Expected Family Contribution and financial aid

I think you’re maybe avoiding hearing what joshsmother is saying – maybe it conflicts with ideas about how you got where you are or what you’ve been able to do for your kids.

The reality is that college is necessary for most kids at this point – but it’s a small minority of kids who have parents who can guide them in this manner. The fact that information is available is beside the point. If a parent can’t use the information, it might as well not be available.

Why wouldn’t a parent be able to do that? The parent’s own background is a major determinant of whether or not they even think to look for such information or find it important. That’s why so many schools, including state schools, are huge on first-gen programs now: the culture and business of academia is intensely classbound and exceptionally difficult for people whose parents aren’t wealthy and don’t have advanced degrees to navigate well, and everything is fast-moving and high stakes.

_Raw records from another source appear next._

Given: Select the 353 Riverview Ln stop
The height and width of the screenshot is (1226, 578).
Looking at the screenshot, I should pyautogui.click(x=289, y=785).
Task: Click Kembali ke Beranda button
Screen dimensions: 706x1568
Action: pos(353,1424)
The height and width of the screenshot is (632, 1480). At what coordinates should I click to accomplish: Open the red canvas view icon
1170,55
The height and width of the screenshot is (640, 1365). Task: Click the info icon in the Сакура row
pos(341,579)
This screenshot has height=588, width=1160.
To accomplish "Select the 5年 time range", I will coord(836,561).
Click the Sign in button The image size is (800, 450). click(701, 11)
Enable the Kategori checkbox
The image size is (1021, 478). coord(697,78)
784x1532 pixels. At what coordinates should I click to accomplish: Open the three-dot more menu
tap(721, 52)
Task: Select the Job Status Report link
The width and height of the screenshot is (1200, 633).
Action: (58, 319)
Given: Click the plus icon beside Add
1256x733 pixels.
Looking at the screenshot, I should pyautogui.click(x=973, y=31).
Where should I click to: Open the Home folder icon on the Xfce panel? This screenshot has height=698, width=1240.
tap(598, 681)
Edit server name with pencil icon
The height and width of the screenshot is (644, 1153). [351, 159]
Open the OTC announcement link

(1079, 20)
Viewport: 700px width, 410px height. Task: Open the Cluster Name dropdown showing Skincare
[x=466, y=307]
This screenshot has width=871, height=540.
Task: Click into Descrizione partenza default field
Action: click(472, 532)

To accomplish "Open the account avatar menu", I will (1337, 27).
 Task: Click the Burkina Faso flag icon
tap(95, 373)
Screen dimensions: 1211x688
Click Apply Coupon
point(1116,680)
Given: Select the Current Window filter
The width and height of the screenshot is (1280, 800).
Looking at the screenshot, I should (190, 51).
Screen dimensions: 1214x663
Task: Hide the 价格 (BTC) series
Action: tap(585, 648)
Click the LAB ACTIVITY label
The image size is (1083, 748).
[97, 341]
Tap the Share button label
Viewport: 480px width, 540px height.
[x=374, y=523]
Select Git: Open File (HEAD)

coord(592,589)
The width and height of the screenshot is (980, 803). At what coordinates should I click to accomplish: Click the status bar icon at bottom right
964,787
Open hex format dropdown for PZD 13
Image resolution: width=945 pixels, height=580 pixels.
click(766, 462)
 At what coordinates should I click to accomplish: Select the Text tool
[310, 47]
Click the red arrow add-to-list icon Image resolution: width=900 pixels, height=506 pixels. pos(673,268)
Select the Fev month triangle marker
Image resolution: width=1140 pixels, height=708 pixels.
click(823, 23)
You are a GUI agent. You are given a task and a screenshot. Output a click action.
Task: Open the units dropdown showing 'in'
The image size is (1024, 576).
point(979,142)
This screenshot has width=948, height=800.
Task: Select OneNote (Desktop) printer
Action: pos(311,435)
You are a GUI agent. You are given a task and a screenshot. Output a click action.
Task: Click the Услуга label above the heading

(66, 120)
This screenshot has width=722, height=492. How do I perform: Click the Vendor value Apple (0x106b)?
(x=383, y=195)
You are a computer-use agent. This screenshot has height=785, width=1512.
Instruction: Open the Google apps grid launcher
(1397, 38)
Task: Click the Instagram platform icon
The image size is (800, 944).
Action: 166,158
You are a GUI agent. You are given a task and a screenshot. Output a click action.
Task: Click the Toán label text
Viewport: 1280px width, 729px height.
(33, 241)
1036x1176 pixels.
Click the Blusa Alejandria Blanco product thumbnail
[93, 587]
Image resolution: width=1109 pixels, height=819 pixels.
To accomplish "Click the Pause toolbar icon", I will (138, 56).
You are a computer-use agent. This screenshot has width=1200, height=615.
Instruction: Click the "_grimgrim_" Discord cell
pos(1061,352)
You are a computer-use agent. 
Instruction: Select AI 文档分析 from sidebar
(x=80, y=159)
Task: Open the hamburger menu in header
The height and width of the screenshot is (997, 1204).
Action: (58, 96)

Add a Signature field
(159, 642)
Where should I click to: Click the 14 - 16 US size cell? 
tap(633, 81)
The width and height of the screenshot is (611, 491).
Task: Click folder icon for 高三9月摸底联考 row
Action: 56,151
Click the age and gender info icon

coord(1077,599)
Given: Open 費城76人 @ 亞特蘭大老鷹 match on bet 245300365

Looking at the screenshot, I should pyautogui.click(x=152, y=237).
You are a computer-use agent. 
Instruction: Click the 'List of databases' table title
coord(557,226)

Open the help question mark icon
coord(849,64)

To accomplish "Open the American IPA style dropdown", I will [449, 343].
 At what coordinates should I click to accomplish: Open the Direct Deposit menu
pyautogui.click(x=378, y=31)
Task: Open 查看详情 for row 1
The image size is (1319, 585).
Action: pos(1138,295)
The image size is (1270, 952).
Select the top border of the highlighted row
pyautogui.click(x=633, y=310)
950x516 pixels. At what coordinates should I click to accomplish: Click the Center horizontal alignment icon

Then there’s the fact that many parents simply don’t have time. When a parent’s getting by on four or five hours’ sleep a night, no, there is no time for major research expeditions into some unknown online world. Sorry. When a parent’s taking care of frail elderly parents or disabled siblings or a disabled spouse, no, there isn’t time. And no, saying “find someone to help” isn’t an answer, either. People too busy to manage college searches for their children are also short on time to make social connections and reciprocate for favors. If they’re poor and their friends are also poor, their friends are also unlikely to be helpful here, too.

If your parents are immigrants, then unless they’re highly educated, the odds that they’ll have the cultural fluency to navigate the bazillion cues for how to apply successfully to the right schools – very slim. Very, very slim. And this generation is one of the biggest children-of-immigrants generations we’ve had in a very long time.

Finally, if you’ve spent any time as an adult in the world of wage work, you know that there are vast seas of adults out there who have trouble reading and figuring simple sums. New worlds of highly complex info are not where they’re equipped to go. That’s why training in so many jobs is engineered to be so simple. If those are your parents, those are your parents. And you’re likely to get beat up hard by academia when you attempt college, unless you find a sherpa there, or – more likely – a sherpa finds you.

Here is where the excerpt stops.